Si bien es cierto que se transformaba, también era cierto que se volvía un lobo de menor tamaño. Me contó que conservaba parte de sus recuerdos y podía incluso reconocer cosas que para su parte humana eran significativas. Sin embargo no podía hacer nada para controlar sus instintos más básicos.
Cuando sus padres murieron ella heredó la casa. Siempre que había vivido fuera de casa, una noche al mes tenía que volver al pueblo para esconderse y no atacar a nadie. El resto del tiempo era una chica normal con sus estudios, incluso con su novio cuando lo tuvo, pero no podía olvidarse de que estaba enferma y que si no tenía cuidado podía hacer mucho daño.
Así que, cuando aceptó por fin que era lo que había sido siempre y dejó de huir de si misma, se mudó de nuevo a su pueblo natal.
–No debemos olvidar nunca lo que somos, aunque intentemos disimularlo. Un lobo siempre tiene que volver a donde está su manada –concluyó.

*                                                         *                                                         *

El siguiente bus salía por la tarde, y Covadonga se encargó de traer mis cosas del hotel. Pude hablar con ella las horas que permanecí en su casa esperando, aunque ambos solíamos quedarnos callados en seguida. Después de lo que había visto la noche anterior no me sentía capaz de hablar con normalidad, porque mirarla hacía que se me pusieran los pelos de punta.
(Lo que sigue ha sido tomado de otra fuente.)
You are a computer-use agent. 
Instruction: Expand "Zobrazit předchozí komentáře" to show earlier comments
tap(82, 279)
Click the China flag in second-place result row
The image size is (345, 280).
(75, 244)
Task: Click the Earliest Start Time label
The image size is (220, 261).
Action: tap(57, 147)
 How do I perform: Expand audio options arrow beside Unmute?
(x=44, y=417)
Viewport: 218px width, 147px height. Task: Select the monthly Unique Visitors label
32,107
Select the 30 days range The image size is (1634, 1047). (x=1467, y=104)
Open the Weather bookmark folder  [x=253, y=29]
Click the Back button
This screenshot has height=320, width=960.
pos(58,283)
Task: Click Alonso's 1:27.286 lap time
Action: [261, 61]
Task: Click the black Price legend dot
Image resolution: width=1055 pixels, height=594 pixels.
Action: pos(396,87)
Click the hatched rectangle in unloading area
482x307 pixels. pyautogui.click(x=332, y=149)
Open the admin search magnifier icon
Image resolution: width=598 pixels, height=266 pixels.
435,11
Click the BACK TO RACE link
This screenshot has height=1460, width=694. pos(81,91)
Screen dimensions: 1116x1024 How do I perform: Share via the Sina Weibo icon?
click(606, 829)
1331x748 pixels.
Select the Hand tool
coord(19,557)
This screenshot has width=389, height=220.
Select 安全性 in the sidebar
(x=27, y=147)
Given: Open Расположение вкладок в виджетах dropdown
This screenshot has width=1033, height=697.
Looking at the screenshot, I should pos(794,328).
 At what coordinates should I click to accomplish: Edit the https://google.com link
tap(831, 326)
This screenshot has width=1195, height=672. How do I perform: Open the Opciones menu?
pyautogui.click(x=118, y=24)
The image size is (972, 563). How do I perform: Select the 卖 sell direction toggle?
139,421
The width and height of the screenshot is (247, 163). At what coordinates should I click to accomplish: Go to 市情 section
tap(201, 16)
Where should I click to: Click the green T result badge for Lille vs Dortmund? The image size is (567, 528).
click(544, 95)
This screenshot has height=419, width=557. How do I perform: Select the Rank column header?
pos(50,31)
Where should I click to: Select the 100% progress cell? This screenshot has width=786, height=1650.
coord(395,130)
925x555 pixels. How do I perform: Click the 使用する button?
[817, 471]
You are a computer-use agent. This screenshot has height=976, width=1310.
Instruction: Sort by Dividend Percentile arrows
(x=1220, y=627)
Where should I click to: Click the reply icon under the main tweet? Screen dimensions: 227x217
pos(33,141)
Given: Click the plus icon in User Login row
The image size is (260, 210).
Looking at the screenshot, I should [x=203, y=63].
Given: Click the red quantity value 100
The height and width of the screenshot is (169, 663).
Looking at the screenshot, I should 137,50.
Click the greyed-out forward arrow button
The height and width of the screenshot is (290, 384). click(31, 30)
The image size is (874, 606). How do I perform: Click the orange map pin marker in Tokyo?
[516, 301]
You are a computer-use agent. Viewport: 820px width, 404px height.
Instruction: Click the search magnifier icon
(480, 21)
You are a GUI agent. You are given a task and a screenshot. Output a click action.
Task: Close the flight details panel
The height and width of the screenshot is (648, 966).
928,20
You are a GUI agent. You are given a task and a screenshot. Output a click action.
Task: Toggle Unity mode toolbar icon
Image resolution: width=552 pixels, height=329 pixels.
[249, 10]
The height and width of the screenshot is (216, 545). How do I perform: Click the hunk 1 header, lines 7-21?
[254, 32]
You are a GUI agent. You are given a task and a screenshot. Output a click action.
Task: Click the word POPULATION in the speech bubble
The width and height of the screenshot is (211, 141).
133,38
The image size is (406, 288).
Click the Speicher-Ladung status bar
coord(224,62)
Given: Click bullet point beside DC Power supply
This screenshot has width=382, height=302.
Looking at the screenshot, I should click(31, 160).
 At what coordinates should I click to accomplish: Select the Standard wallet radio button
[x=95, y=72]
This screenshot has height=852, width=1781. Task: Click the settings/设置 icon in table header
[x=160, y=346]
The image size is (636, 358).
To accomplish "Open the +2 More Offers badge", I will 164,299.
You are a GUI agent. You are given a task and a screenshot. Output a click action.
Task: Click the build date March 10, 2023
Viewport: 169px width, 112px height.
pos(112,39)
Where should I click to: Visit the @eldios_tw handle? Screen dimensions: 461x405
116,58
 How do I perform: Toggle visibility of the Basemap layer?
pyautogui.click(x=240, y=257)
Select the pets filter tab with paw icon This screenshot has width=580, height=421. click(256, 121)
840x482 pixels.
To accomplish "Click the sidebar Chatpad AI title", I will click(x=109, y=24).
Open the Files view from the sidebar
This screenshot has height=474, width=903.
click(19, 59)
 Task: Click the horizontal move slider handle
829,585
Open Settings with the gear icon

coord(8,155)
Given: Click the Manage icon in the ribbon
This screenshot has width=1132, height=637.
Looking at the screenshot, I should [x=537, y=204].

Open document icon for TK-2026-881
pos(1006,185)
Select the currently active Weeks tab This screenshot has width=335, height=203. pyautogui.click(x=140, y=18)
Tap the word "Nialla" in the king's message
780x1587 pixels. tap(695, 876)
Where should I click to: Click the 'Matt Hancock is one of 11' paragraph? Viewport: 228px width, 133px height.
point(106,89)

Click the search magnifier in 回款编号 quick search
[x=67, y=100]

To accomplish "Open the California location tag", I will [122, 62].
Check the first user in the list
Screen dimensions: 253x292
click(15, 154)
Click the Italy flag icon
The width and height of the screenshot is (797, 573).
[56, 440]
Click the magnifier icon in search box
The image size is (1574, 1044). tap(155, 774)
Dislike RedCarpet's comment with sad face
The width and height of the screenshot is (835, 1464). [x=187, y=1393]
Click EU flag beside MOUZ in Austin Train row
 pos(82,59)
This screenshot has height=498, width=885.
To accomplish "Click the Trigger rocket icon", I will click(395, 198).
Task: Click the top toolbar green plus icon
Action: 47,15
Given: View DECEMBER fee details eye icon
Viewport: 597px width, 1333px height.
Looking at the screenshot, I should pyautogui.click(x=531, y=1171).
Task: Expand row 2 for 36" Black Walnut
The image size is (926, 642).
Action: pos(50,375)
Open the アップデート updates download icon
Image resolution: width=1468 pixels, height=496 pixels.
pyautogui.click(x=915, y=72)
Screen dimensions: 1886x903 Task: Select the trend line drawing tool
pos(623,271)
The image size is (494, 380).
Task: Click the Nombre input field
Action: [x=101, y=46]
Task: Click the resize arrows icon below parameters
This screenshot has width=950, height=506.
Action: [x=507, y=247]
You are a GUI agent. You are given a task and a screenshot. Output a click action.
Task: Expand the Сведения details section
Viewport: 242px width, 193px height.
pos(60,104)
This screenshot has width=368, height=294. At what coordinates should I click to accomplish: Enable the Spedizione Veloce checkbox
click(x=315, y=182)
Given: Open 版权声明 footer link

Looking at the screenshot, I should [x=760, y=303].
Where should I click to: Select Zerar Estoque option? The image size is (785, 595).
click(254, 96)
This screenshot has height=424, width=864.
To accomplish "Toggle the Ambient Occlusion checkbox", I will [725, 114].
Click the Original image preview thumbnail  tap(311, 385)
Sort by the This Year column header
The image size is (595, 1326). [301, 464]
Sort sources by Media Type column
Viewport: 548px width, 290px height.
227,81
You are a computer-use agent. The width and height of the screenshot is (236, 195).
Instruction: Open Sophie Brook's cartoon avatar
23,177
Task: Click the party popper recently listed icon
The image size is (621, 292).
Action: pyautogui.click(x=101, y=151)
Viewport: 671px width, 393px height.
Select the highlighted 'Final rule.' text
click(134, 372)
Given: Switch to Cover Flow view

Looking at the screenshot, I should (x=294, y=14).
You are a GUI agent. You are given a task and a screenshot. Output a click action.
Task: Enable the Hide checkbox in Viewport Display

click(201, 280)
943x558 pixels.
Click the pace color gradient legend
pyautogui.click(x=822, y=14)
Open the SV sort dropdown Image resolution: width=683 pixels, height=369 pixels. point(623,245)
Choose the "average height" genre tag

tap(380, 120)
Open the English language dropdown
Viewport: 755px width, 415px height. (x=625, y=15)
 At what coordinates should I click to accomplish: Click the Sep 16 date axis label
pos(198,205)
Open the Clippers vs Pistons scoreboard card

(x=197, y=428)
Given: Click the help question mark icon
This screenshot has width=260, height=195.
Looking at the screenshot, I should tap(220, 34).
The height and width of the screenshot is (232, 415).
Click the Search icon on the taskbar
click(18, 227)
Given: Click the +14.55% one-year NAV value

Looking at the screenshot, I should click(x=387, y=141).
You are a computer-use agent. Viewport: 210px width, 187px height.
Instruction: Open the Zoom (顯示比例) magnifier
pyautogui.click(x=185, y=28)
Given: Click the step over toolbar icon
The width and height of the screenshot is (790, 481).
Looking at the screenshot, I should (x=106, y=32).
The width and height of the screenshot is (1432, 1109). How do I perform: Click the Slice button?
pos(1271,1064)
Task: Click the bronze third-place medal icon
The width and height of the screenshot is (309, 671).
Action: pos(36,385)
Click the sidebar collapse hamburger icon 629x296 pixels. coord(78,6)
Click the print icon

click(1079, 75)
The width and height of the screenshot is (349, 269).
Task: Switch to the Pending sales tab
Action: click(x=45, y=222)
Sin embargo, mentiría si dijera que no me entristeció despedirme de ella… al fin y al cabo, me había salvado la vida.
Sabía que no la volvería a ver y eso me daba pena. Pero por nada en el mundo volvería a pasar una noche como la que pasé. Sin embargo, sí me dio tristeza dejar de verla.
Me acompañó a la parada y se despidió de mí con un tierno beso en la mejilla. Su olor era agradable.
–No te olvides de tu chica lobo. –fueron sus últimas palabras antes de que yo tuviera que irme. Recuerdo que se me hizo un nudo en la garganta.

Al final mi abuelo tenía razón: todos nos volvemos viejos, hasta los lobos. Pero volverse viejo no es sinónimo de olvidar las cosas importantes. Aunque pasaron los años con rapidez, nunca pude olvidar todo lo que había ocurrido. El haber estado a escasos centímetros de la muerte me hizo ver la vida de una manera distinta. Me volví más positivo y también más fantasioso: si había descubierto un pueblo lleno de mitad hombres mitad lobos… ¿qué más podría depararme la vida? ¿Qué más secretos estarían ocultos en pueblitos de España?
Siempre me ha entristecido el pensar en la gente que como Covadonga no tuvo opción de elegir entre convertirse en un animal sobrenatural o ser una persona normal. Pero cada vez que lo pienso, cada vez que mi mente vuelve a esas vacaciones tan especiales, sólo doy las gracias por seguir vivo.